INDIANAPOLIS, Ind. – Maybe this Sacksonville thing has some staying power.
There were many storylines in the Jaguars' 27-0 victory over the Colts Sunday, with one of the best games of quarterback Blake Bortles' career and the team's ability to win without rookie running back Leonard Fournette among them.
But the most notable storyline? That the Jaguars for a second time this season registered 10 sacks in a game, with Sunday's total tying the franchise record set in Week 1.
"They got after it today," Jaguars cornerback Jalen Ramsey said of a pass rush that not only registered the 10 sacks, but also hurried Colts quarterback Jacoby Brissett 20 times.
The Jaguars' pass rush broke down as follows:
*End Calais Campbell: two sacks, three hurries.
*End Yannick Ngakoue: 2.5 sacks, seven hurries.
*End Dante Fowler Jr.: 1.5 sacks, two hurries.
*Tackle Malik Jackson, 1.5 sacks, one hurry.
*Linebacker Myles Jack, one sack, two hurries.
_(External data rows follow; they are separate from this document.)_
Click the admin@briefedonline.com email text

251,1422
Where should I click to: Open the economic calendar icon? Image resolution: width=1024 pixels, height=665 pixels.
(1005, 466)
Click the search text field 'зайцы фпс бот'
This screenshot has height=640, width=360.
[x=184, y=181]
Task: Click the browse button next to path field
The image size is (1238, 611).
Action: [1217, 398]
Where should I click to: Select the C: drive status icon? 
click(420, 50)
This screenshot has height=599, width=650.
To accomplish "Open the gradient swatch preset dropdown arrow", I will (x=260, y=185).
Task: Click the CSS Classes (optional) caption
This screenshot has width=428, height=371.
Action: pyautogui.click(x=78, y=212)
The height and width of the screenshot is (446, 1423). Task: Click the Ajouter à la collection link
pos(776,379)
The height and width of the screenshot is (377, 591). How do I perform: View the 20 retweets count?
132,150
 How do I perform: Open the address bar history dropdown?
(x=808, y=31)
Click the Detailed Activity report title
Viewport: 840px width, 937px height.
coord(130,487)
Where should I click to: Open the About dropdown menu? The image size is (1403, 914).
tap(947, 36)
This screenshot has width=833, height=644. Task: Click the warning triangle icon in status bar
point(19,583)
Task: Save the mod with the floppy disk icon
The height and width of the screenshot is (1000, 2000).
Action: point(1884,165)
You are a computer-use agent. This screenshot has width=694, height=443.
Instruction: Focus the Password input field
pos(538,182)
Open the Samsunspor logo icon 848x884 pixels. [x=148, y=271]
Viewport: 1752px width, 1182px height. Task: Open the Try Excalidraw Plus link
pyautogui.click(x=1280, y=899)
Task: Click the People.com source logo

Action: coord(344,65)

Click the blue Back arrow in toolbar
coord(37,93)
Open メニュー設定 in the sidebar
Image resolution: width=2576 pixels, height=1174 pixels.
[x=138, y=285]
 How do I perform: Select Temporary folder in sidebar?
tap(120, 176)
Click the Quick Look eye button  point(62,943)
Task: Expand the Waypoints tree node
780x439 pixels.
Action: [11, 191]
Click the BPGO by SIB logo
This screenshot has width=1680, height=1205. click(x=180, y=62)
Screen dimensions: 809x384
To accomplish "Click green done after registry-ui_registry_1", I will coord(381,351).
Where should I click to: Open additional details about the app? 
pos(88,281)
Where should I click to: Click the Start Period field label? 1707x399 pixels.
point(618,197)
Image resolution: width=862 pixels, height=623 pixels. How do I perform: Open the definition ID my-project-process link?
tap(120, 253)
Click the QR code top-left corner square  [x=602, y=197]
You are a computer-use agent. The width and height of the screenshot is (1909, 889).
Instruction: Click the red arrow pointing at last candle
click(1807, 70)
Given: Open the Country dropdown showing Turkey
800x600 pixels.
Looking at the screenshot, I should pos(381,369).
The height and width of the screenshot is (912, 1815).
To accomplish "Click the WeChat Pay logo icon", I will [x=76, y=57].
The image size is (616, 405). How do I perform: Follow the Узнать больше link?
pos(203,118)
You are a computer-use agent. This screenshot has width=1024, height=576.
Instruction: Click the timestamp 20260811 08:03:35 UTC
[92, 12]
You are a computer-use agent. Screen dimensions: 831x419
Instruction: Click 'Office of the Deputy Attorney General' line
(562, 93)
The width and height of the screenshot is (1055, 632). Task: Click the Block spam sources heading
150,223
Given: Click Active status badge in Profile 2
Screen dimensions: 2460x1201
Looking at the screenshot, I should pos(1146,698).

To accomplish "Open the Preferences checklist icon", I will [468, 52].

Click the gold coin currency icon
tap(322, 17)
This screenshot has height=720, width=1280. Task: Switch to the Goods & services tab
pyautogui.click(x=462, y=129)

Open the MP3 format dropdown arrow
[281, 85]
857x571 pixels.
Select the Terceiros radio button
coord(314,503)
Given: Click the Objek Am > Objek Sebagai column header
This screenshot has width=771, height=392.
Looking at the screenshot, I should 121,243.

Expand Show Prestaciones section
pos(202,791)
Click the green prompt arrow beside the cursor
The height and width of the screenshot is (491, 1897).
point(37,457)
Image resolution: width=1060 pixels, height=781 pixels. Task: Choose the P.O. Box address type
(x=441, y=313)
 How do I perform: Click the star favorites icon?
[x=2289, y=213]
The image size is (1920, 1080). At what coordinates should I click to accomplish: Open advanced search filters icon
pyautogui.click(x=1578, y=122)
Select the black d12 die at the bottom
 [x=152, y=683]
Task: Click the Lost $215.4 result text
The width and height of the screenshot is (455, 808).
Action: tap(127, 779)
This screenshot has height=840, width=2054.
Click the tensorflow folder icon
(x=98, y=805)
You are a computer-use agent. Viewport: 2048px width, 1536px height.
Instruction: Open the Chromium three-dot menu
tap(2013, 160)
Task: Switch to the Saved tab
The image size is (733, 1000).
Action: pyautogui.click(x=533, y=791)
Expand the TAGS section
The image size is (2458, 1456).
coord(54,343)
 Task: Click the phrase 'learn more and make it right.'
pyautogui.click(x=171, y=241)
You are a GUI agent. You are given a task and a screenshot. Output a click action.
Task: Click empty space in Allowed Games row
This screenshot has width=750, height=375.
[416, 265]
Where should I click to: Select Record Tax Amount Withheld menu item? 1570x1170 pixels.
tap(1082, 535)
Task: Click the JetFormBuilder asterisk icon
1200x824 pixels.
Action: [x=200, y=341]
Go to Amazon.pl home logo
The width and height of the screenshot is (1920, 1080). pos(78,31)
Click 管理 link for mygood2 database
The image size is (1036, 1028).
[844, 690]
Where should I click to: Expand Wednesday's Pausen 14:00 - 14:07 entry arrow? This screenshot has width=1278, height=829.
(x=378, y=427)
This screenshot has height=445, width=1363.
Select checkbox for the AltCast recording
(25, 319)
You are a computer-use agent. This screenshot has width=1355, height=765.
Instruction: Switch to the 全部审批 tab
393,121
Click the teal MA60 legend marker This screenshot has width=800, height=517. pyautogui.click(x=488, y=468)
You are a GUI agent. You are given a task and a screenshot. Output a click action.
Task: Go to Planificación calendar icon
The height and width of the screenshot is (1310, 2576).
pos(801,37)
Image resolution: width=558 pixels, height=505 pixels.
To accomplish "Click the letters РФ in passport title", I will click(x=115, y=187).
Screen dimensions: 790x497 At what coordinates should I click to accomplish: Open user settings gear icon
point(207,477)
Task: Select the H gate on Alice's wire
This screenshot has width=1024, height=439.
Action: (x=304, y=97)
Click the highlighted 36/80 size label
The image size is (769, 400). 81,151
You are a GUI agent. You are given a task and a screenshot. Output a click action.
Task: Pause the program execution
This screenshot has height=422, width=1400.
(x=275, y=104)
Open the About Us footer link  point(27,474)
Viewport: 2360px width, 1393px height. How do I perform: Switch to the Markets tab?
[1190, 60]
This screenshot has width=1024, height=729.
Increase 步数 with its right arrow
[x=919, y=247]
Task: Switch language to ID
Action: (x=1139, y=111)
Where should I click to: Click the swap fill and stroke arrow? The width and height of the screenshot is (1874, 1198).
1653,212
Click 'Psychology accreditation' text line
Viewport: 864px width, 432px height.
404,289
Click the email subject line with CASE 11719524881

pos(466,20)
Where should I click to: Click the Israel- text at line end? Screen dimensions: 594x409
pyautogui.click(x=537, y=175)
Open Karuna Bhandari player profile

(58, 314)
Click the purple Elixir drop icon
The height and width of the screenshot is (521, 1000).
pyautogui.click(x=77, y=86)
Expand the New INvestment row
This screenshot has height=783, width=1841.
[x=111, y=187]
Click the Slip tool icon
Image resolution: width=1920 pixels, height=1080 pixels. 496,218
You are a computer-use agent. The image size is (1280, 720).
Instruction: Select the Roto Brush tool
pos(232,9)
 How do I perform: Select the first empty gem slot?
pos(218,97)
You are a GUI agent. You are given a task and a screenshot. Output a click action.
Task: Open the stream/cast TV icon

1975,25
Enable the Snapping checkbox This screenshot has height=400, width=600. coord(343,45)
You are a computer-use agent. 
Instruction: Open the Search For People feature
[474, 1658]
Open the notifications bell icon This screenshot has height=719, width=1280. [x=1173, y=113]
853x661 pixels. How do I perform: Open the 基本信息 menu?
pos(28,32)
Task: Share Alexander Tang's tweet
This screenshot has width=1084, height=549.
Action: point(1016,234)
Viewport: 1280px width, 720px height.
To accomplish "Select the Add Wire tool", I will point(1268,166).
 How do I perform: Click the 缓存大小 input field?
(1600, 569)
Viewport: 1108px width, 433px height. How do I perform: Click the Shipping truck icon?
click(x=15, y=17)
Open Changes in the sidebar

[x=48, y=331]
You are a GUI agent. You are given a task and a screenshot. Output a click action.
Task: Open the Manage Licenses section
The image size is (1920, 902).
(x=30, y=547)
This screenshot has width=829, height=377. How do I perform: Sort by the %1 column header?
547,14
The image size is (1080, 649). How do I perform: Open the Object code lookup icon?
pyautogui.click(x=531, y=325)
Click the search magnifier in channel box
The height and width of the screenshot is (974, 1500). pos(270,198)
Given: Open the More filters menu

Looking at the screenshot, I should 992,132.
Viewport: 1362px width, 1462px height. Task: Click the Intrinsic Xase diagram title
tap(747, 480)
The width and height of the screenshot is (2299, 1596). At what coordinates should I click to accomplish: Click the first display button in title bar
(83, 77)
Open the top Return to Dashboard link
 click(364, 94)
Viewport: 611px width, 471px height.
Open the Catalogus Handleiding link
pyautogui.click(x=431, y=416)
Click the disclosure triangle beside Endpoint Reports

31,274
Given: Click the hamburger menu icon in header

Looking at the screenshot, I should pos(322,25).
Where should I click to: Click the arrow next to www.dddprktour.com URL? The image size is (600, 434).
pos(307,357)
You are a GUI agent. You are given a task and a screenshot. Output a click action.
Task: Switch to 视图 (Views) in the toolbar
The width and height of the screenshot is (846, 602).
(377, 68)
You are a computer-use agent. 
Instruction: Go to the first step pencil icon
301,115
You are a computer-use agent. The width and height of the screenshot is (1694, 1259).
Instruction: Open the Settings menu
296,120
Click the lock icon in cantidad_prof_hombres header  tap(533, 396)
*Tackle Sheldon Day: one sack, two hurries.
Nose tackle Eli Ankoue also registered a half a sack for defensive front that also had eight tackles for loss – including three by Ngakoue, who had perhaps the best game of his year-and-a-half career.
The Jaguars through seven games now have a league-leading 33 sacks, with Campbell – an unrestricted free-agent signee in the offseason from Arizona – leading the NFL with a career-high 10.
The Jaguars became the third team in NFL history to register 10 or more sacks in a game twice in a season. The others were the 1967 Oakland Raiders and the 1984 Chicago Bears.
Campbell and Head Coach Doug Marrone both reiterated on Sunday what they have said throughout the season – that the pass rush stems from not only the front four, but from a secondary that has emerged this season as one of the NFL's best.
"My experience is if you have guys on the back end that can't cover, you're really not going to get a lot of sacks," Marrone said. "You'll get them on third and long, but it's truly been hand in hand." …
Campbell joked afterward that he would buy the entire secondary dinner.
"I'll take then out to eat – I'll do whatever," Campbell said. "They make us look really good."
He was told the secondary would take him up on the offer if he wasn't careful.
"I can't wait to go pay," Campbell said. "Those guys are spectacular. Game in and game out, they don't take a play off. They're consistent. I admire them. If they continue to be consistent, we'll be going places."
Bortles had one of his best career games on a day when the Jaguars needed it. Fournette, who missed the game with an ankle injury, had accounted for more than 30 percent of the Jaguars' offense – and opposing defenses increasingly had stacked the line against a Jaguars running game that ranked No. 1 in the NFL through six games. The Colts stacked the line at times even with Fournette out, and Bortles completed 18 of 27 passes for 330 yards and a touchdown with no interceptions. His 52-yard pass to rookie Keelan Cole in the first quarter set up a touchdown and came with the Colts stacking eight in the box. "We wanted to break some tendencies," Bortles said. "We'd been heavy run in all of those big packages. We had a feeling they were going to play us like teams have in the past with a bunch of people in the box. We wanted to take chances and throw it down the field." Bortles had three completions of more than 45 yards in the first half Sunday. His longest completion this season before Sunday had been 35 yards.
The Jaguars showed Sunday they can run effectively without Fournette. They finished with 188 yards rushing on 37 carries, a 5.1-yards-per-carry average. Running back T.J. Yeldon, a second-round selection in the 2015 NFL Draft, rushed for 122 yards and a career-long 58-yard touchdown on nine carries. Starter Chris Ivory rushed for 47 yards on 17 carries. Yeldon had been inactive in the Jaguars' first six games of the season. "You watch in scout team and you say, 'He's the same back he's always been – the guy who has played the last two years and been extremely productive for us," Bortles said of Yeldon. "We knew we had him if something were to happen."
"I think it was huge. I think it [a productive passing offense] was something everyone knew we were capable of. Even the past six weeks, it was something we knew we kind of had and we'd be able to do whenever the time came. It just happened to be this week when we needed to throw the ball and air it out."
"When you do it (pass effectively) once, people look at it and say, 'We'll make you prove it again.' When you do it again, people are going to look at it and say, 'Well, let's see if he can do it against us.' When you do it again, people will say, 'Well, it's not going to be against us. It's one of those things that you have to go out and prove it each week.''
"A lot of teams come out and just load the box. Teams will come out and still do it. We just have to take advantage of it."